# Shostakovich Complete Symphonies Box (Rudolf Barshai)



## chalkpie

I just scored this sucker for a ridiculous price. Can't wait to dig in!

Anybody else have this and care to comment? Symphony 10 is sounding glorious in my headphones right now and I have a nice buzz on to boot


----------



## samurai

@ Chalkpie, If I might ask, where did you obtain this set from--*Amazon,* perhaps? Have you heard anything about Petrenko coming out with a complete Shostakovich Cycle any time soon?


----------



## bigshot

The Barshai set is usually ridiculously cheap. It was on sale at Amazon.de last week.

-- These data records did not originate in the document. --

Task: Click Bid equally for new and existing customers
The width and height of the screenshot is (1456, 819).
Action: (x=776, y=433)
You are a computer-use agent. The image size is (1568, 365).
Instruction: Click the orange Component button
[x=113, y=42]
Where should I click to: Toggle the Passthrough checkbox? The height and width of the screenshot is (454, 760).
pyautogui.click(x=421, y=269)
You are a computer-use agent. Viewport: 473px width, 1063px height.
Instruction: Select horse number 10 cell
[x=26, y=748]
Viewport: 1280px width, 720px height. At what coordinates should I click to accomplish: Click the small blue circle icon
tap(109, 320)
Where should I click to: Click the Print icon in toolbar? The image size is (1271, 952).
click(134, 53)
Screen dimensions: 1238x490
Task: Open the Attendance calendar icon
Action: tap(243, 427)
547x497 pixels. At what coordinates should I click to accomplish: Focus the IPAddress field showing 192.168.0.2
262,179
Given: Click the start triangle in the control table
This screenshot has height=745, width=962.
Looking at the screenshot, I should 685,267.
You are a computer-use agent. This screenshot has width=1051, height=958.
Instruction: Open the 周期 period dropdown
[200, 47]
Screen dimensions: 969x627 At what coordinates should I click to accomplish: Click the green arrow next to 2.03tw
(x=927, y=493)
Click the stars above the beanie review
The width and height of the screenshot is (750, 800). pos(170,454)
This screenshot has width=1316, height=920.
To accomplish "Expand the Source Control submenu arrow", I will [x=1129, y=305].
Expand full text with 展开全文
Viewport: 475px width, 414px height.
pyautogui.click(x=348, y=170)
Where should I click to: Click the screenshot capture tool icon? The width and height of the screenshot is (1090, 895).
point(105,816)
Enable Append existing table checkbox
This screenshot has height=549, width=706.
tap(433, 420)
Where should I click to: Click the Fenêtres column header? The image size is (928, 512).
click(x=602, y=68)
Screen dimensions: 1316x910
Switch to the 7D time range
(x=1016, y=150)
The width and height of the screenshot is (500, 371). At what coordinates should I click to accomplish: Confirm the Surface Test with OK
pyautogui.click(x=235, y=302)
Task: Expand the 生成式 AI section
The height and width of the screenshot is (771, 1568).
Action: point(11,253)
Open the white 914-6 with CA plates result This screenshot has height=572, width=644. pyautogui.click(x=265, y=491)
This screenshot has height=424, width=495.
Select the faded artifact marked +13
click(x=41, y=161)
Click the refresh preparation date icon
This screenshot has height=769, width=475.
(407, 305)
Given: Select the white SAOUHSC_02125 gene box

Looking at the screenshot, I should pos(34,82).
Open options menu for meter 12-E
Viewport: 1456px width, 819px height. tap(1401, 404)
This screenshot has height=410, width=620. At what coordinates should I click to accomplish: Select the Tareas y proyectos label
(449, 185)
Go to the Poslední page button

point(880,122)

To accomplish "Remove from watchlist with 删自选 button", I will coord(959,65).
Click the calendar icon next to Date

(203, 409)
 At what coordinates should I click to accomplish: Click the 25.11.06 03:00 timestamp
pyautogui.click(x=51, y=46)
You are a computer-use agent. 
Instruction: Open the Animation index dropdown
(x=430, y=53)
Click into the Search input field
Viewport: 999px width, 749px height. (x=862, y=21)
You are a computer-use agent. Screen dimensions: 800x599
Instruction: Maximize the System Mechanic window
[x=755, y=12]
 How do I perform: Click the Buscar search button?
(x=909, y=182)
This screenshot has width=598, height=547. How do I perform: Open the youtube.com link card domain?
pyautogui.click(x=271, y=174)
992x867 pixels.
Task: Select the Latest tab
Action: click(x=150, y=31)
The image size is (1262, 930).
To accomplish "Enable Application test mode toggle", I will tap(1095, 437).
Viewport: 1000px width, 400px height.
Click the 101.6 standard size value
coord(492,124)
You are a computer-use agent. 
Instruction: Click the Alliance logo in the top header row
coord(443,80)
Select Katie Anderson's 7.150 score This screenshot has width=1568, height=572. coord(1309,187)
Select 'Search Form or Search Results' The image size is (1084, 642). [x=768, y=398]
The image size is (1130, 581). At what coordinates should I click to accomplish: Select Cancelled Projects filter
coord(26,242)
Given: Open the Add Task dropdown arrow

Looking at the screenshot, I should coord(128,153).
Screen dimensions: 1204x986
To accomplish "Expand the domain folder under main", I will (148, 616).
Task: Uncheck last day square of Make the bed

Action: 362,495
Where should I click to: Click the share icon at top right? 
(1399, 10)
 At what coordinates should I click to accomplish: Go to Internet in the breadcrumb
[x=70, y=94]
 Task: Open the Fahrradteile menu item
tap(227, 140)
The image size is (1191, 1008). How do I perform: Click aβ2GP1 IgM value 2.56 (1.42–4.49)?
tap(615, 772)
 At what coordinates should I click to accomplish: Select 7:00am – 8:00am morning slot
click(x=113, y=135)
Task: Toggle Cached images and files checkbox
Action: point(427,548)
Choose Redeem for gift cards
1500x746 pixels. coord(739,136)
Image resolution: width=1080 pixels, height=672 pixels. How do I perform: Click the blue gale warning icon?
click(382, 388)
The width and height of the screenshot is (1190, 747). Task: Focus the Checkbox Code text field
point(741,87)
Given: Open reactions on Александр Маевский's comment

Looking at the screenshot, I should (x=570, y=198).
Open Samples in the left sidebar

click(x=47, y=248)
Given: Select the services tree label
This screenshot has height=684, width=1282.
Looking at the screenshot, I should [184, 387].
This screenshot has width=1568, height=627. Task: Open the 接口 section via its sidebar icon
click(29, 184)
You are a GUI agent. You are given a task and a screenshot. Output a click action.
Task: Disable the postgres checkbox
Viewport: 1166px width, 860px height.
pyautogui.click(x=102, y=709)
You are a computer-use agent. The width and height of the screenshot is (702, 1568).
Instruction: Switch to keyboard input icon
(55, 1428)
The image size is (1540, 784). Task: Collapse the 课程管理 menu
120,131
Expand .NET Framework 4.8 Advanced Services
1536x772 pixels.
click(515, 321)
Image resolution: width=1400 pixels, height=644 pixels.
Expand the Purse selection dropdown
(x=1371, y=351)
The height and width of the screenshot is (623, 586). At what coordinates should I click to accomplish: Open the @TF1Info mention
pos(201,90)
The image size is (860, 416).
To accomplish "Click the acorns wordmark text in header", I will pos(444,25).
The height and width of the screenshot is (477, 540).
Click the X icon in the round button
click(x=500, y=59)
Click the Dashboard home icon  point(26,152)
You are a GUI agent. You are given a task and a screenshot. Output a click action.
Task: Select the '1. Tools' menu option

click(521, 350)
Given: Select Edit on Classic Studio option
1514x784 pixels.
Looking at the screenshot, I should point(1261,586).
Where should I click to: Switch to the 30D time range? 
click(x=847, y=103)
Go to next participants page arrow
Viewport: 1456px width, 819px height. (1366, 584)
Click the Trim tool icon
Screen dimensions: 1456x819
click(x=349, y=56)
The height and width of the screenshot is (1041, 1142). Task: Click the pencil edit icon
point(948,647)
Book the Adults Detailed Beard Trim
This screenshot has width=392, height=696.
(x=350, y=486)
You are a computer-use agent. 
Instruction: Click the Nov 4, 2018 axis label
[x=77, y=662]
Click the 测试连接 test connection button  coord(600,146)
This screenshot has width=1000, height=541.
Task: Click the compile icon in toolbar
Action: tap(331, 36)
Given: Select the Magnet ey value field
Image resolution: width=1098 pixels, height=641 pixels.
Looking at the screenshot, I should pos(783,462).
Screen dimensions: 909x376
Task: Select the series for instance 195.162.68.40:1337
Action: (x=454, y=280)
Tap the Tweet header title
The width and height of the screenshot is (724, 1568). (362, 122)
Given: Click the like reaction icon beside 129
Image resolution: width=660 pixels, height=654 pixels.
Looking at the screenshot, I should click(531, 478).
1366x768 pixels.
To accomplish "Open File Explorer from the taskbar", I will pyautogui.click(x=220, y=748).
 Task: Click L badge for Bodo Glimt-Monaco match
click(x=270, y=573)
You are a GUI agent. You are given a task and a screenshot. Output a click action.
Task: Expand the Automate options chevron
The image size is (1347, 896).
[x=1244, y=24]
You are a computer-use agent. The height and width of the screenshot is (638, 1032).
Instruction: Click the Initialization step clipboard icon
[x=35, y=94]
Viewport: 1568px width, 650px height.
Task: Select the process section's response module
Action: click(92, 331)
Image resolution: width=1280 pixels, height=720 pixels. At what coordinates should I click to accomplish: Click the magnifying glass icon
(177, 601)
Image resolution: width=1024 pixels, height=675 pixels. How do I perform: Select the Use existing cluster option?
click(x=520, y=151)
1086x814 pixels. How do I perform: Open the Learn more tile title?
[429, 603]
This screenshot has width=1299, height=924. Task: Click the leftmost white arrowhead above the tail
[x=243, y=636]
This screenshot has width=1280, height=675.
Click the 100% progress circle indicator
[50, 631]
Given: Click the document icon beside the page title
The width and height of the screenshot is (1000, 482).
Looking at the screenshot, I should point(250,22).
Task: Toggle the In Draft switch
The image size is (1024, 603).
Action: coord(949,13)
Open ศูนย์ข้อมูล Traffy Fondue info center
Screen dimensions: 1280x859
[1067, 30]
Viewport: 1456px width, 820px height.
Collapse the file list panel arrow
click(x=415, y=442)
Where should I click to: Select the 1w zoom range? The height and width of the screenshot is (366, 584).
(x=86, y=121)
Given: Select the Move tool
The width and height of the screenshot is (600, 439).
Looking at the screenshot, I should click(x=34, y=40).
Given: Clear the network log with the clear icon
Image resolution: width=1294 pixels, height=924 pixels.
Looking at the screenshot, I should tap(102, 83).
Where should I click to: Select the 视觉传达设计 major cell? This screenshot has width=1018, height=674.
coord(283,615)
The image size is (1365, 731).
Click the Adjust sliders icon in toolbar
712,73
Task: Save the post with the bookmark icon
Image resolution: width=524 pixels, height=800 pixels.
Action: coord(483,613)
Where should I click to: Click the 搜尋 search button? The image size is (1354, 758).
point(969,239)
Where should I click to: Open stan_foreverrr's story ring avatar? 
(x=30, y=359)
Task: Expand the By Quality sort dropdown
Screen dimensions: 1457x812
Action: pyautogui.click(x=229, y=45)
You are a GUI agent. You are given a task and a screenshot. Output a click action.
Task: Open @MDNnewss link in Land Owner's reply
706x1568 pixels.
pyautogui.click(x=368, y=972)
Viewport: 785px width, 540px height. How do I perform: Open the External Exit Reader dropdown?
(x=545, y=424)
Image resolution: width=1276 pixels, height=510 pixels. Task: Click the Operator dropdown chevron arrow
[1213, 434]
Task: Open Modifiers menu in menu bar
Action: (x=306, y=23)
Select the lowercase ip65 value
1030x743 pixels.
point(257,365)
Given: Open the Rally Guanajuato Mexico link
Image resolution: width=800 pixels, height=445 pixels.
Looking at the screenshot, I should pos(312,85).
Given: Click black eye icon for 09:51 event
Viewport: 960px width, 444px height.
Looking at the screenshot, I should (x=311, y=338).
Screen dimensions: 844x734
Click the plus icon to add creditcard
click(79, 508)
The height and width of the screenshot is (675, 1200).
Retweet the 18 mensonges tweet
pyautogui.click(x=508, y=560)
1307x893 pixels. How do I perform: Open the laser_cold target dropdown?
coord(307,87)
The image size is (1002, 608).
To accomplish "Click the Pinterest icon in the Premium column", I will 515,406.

Lots of fantastic stuff in that box!


----------



## samurai

@ Bigshot, Thanks, I'll have to take a look at that, as I've been wanting for the longest to acquire a Shostakovich Cycle for my collection.


----------



## techniquest

It is a tremendous set and absolutely worth every penny. IMVHO, you can't get a better 13th or 9th. The only symphony in the set that doesn't _quite_ make it for me is No.7. This is the only symphony cycle that I would consistently recommend above all others.


----------



## chalkpie

So far, this boxset just KILLS! Loving it. A gem.


----------



## bigshot

By the way, the Ives CD you are using as your icon is one of my favorites.


----------



## chalkpie

MTT destroys these masterpieces, and I mean that in the best way imaginable. Its too bad some folks here are still wondering which 5th or 6hth complete Beethoven or Brahms complete symph set and completely ignoring these genius works composed by (probably) the greatest American composer of all time, along with other cats such as Zappa, Copland, Ellington, Carter, Cage, Feldman, Partch, Schuman, etc, etc.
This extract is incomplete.